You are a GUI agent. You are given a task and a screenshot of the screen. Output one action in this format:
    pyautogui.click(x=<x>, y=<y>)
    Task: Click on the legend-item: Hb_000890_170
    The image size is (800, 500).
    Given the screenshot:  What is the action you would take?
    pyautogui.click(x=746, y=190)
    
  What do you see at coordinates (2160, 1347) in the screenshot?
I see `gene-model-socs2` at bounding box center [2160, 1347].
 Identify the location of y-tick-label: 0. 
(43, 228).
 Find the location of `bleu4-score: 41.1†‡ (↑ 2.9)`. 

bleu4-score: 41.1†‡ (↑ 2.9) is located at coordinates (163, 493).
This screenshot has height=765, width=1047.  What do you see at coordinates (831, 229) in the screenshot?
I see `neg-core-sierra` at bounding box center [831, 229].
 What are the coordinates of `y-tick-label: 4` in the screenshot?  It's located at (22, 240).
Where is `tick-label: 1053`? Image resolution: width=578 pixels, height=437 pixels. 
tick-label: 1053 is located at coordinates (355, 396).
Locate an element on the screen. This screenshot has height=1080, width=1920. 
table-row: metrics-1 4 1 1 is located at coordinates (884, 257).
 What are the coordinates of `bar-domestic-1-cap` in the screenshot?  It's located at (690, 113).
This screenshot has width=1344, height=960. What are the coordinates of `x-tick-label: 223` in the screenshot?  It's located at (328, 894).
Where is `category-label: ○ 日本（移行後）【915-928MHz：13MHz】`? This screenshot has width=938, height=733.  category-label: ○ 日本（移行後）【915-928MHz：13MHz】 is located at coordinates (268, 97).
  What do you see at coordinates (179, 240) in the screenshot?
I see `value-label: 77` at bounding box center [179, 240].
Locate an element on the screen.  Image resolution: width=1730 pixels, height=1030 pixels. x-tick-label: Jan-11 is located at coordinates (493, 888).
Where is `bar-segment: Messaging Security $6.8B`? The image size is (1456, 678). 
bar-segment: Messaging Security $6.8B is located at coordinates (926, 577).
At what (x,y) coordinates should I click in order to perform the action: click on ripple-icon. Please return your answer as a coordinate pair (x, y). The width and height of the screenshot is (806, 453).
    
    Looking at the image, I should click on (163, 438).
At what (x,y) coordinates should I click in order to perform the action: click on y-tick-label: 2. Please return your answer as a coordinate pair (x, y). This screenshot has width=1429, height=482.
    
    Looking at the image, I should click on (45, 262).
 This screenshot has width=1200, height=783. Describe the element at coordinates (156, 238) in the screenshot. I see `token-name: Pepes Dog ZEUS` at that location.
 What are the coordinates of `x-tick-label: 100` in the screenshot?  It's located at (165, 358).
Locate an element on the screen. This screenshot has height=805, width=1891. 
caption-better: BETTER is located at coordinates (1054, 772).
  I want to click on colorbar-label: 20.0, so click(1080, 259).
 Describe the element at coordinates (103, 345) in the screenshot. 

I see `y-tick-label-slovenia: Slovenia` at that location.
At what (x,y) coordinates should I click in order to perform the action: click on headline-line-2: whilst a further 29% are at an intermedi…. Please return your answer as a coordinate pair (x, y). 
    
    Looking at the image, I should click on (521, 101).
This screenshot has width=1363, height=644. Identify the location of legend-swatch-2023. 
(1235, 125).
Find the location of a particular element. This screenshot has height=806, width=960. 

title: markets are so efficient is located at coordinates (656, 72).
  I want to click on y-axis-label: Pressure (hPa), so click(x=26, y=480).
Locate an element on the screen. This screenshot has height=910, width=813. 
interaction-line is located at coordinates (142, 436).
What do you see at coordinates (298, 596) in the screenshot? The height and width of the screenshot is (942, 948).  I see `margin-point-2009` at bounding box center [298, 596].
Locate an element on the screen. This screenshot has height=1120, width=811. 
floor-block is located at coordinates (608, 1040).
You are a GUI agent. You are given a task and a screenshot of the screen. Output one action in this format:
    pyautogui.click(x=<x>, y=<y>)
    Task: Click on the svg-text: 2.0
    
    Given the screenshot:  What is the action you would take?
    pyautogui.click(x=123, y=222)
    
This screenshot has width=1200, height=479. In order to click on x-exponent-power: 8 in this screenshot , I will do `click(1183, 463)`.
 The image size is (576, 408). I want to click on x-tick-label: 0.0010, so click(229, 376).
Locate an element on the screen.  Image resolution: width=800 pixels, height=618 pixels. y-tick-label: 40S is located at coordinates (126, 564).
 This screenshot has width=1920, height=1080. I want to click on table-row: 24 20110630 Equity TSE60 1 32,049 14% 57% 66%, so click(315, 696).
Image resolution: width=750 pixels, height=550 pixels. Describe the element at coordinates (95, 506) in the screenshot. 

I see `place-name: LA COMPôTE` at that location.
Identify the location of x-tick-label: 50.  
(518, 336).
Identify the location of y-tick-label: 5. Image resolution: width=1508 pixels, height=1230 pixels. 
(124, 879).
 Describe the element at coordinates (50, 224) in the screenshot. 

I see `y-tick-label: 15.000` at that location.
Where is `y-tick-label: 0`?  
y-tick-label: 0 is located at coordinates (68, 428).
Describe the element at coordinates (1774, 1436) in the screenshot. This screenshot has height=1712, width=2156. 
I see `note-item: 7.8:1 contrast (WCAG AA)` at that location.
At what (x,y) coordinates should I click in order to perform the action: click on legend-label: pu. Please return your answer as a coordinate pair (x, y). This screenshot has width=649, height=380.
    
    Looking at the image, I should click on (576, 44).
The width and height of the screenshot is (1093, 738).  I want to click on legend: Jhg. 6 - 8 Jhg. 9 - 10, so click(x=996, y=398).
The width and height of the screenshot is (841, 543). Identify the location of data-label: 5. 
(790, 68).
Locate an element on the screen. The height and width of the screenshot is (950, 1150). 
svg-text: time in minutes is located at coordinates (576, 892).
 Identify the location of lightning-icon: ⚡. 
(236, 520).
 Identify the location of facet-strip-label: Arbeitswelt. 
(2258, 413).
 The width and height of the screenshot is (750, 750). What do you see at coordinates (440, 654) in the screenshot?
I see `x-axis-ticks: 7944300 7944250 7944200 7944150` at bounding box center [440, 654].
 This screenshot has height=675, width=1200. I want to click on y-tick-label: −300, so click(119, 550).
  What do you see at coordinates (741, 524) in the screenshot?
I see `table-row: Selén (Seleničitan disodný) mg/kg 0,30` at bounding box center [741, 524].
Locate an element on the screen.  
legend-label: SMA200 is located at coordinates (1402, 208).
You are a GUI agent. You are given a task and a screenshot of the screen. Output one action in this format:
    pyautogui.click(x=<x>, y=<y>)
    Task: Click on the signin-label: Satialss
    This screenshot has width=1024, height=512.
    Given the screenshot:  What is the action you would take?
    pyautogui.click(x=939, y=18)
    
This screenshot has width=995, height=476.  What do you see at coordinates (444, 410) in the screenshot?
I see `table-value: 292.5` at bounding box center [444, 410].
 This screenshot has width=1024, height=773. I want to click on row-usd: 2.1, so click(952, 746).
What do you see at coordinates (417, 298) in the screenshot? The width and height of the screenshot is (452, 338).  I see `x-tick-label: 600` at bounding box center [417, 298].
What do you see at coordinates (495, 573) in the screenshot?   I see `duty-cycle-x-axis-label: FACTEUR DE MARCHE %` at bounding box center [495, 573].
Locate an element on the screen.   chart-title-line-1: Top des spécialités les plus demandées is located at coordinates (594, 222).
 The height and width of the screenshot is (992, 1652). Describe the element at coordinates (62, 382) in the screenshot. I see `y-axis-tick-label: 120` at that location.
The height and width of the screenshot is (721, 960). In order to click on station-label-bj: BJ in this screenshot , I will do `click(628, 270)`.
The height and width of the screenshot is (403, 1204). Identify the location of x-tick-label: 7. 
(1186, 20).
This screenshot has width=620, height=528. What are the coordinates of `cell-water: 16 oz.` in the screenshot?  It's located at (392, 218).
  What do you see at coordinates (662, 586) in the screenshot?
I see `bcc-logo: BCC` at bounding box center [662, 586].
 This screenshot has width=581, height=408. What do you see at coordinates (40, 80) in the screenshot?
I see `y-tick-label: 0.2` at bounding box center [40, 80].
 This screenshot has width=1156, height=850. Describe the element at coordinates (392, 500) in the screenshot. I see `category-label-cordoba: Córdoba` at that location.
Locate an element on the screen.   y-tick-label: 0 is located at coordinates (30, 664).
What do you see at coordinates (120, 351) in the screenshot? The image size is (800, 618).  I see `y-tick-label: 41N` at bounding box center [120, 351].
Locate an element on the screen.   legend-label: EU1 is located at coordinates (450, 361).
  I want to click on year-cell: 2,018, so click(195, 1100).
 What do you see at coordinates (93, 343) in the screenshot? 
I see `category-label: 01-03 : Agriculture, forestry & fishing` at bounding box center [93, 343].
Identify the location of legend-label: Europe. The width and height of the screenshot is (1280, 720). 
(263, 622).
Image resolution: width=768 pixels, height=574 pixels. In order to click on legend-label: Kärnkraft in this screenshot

# How to complete this task:
Copy the data from the line with "Describe the element at coordinates (1774, 1436)" up to and including the line with "(236, 520).", switching "Identify the location of" to "Find the position of" and leaving everything else unchanged.

# Answer to this task:
Describe the element at coordinates (1774, 1436) in the screenshot. This screenshot has height=1712, width=2156. 
I see `note-item: 7.8:1 contrast (WCAG AA)` at that location.
At what (x,y) coordinates should I click in order to perform the action: click on legend-label: pu. Please return your answer as a coordinate pair (x, y). This screenshot has width=649, height=380.
    
    Looking at the image, I should click on (576, 44).
The width and height of the screenshot is (1093, 738).  I want to click on legend: Jhg. 6 - 8 Jhg. 9 - 10, so click(x=996, y=398).
The width and height of the screenshot is (841, 543). Find the position of data-label: 5. 
(790, 68).
Locate an element on the screen. The height and width of the screenshot is (950, 1150). 
svg-text: time in minutes is located at coordinates (576, 892).
 Find the position of lightning-icon: ⚡. 
(236, 520).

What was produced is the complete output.